▶ [Objective]
Extract every one of the records below, reproducing each line word for word and in its original order.

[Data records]
- - -

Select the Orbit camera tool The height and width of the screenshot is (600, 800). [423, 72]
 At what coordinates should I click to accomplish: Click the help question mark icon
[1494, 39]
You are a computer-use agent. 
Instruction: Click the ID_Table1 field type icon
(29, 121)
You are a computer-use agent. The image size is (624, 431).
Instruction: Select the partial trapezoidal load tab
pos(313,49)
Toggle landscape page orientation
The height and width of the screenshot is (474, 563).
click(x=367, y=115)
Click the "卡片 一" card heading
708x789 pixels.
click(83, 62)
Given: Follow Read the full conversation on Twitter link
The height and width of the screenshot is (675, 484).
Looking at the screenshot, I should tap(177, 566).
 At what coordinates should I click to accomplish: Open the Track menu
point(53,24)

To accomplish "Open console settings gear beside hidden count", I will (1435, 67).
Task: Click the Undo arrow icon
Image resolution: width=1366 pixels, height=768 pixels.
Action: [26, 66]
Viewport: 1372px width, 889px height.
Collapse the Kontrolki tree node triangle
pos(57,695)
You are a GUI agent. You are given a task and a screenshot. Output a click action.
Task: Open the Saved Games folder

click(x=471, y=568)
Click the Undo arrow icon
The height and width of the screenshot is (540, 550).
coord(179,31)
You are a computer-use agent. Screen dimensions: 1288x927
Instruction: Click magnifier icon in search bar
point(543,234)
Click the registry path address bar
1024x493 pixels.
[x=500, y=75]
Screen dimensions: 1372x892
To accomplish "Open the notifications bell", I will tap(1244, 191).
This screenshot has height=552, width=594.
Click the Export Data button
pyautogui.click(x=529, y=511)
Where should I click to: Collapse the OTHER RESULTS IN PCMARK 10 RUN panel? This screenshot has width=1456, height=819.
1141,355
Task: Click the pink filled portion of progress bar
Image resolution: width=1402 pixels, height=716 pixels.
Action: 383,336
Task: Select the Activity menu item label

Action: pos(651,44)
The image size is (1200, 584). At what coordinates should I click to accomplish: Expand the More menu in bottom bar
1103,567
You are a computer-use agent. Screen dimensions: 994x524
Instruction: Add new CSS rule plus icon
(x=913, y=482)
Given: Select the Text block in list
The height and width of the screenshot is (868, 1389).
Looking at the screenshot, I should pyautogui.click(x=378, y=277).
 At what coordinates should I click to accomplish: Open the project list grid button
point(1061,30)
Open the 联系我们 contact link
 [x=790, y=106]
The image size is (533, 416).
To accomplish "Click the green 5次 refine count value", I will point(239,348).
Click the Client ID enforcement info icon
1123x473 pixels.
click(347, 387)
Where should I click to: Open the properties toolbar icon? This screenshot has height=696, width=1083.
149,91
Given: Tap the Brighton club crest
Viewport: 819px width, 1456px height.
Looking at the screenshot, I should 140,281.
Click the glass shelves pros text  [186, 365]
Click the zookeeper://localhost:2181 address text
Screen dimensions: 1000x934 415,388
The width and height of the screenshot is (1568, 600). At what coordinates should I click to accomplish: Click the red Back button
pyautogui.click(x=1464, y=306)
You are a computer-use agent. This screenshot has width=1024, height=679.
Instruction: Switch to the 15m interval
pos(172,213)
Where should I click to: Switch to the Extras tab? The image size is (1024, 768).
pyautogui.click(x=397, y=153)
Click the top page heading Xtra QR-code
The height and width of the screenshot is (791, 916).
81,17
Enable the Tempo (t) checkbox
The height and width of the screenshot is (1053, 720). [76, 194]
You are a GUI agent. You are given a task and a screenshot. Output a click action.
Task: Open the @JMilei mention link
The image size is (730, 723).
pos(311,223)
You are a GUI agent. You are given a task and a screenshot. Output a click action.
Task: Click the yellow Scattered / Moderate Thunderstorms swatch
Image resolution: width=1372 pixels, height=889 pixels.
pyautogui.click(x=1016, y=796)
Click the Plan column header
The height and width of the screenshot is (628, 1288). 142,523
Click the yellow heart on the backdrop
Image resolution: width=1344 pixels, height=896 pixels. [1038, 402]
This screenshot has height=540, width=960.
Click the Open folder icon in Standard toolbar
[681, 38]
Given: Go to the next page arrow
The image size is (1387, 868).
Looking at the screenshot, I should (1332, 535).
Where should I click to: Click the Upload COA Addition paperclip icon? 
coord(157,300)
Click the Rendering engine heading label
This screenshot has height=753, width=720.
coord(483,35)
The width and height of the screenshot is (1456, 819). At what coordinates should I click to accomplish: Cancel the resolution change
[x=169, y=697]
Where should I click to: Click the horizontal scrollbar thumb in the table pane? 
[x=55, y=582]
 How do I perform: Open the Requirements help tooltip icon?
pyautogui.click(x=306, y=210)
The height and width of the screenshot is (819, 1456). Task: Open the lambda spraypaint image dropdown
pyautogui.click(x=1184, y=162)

- - -

▶ [Correct result]
Select the Orbit camera tool The height and width of the screenshot is (600, 800). [423, 72]
 At what coordinates should I click to accomplish: Click the help question mark icon
[1494, 39]
You are a computer-use agent. 
Instruction: Click the ID_Table1 field type icon
(29, 121)
You are a computer-use agent. The image size is (624, 431).
Instruction: Select the partial trapezoidal load tab
pos(313,49)
Toggle landscape page orientation
The height and width of the screenshot is (474, 563).
click(x=367, y=115)
Click the "卡片 一" card heading
708x789 pixels.
click(83, 62)
Given: Follow Read the full conversation on Twitter link
The height and width of the screenshot is (675, 484).
Looking at the screenshot, I should tap(177, 566).
 At what coordinates should I click to accomplish: Open the Track menu
point(53,24)

To accomplish "Open console settings gear beside hidden count", I will (1435, 67).
Task: Click the Undo arrow icon
Image resolution: width=1366 pixels, height=768 pixels.
Action: [26, 66]
Viewport: 1372px width, 889px height.
Collapse the Kontrolki tree node triangle
pos(57,695)
You are a GUI agent. You are given a task and a screenshot. Output a click action.
Task: Open the Saved Games folder

click(x=471, y=568)
Click the Undo arrow icon
The height and width of the screenshot is (540, 550).
coord(179,31)
You are a computer-use agent. Screen dimensions: 1288x927
Instruction: Click magnifier icon in search bar
point(543,234)
Click the registry path address bar
1024x493 pixels.
[x=500, y=75]
Screen dimensions: 1372x892
To accomplish "Open the notifications bell", I will tap(1244, 191).
This screenshot has height=552, width=594.
Click the Export Data button
pyautogui.click(x=529, y=511)
Where should I click to: Collapse the OTHER RESULTS IN PCMARK 10 RUN panel? This screenshot has width=1456, height=819.
1141,355
Task: Click the pink filled portion of progress bar
Image resolution: width=1402 pixels, height=716 pixels.
Action: 383,336
Task: Select the Activity menu item label

Action: pos(651,44)
The image size is (1200, 584). At what coordinates should I click to accomplish: Expand the More menu in bottom bar
1103,567
You are a computer-use agent. Screen dimensions: 994x524
Instruction: Add new CSS rule plus icon
(x=913, y=482)
Given: Select the Text block in list
The height and width of the screenshot is (868, 1389).
Looking at the screenshot, I should pyautogui.click(x=378, y=277).
 At what coordinates should I click to accomplish: Open the project list grid button
point(1061,30)
Open the 联系我们 contact link
 [x=790, y=106]
The image size is (533, 416).
To accomplish "Click the green 5次 refine count value", I will point(239,348).
Click the Client ID enforcement info icon
1123x473 pixels.
click(347, 387)
Where should I click to: Open the properties toolbar icon? This screenshot has height=696, width=1083.
149,91
Given: Tap the Brighton club crest
Viewport: 819px width, 1456px height.
Looking at the screenshot, I should 140,281.
Click the glass shelves pros text  [186, 365]
Click the zookeeper://localhost:2181 address text
Screen dimensions: 1000x934 415,388
The width and height of the screenshot is (1568, 600). At what coordinates should I click to accomplish: Click the red Back button
pyautogui.click(x=1464, y=306)
You are a computer-use agent. This screenshot has width=1024, height=679.
Instruction: Switch to the 15m interval
pos(172,213)
Where should I click to: Switch to the Extras tab? The image size is (1024, 768).
pyautogui.click(x=397, y=153)
Click the top page heading Xtra QR-code
The height and width of the screenshot is (791, 916).
81,17
Enable the Tempo (t) checkbox
The height and width of the screenshot is (1053, 720). [76, 194]
You are a GUI agent. You are given a task and a screenshot. Output a click action.
Task: Open the @JMilei mention link
The image size is (730, 723).
pos(311,223)
You are a GUI agent. You are given a task and a screenshot. Output a click action.
Task: Click the yellow Scattered / Moderate Thunderstorms swatch
Image resolution: width=1372 pixels, height=889 pixels.
pyautogui.click(x=1016, y=796)
Click the Plan column header
The height and width of the screenshot is (628, 1288). 142,523
Click the yellow heart on the backdrop
Image resolution: width=1344 pixels, height=896 pixels. [1038, 402]
This screenshot has height=540, width=960.
Click the Open folder icon in Standard toolbar
[681, 38]
Given: Go to the next page arrow
The image size is (1387, 868).
Looking at the screenshot, I should (1332, 535).
Where should I click to: Click the Upload COA Addition paperclip icon? 
coord(157,300)
Click the Rendering engine heading label
This screenshot has height=753, width=720.
coord(483,35)
The width and height of the screenshot is (1456, 819). At what coordinates should I click to accomplish: Cancel the resolution change
[x=169, y=697]
Where should I click to: Click the horizontal scrollbar thumb in the table pane? 
[x=55, y=582]
 How do I perform: Open the Requirements help tooltip icon?
pyautogui.click(x=306, y=210)
The height and width of the screenshot is (819, 1456). Task: Open the lambda spraypaint image dropdown
pyautogui.click(x=1184, y=162)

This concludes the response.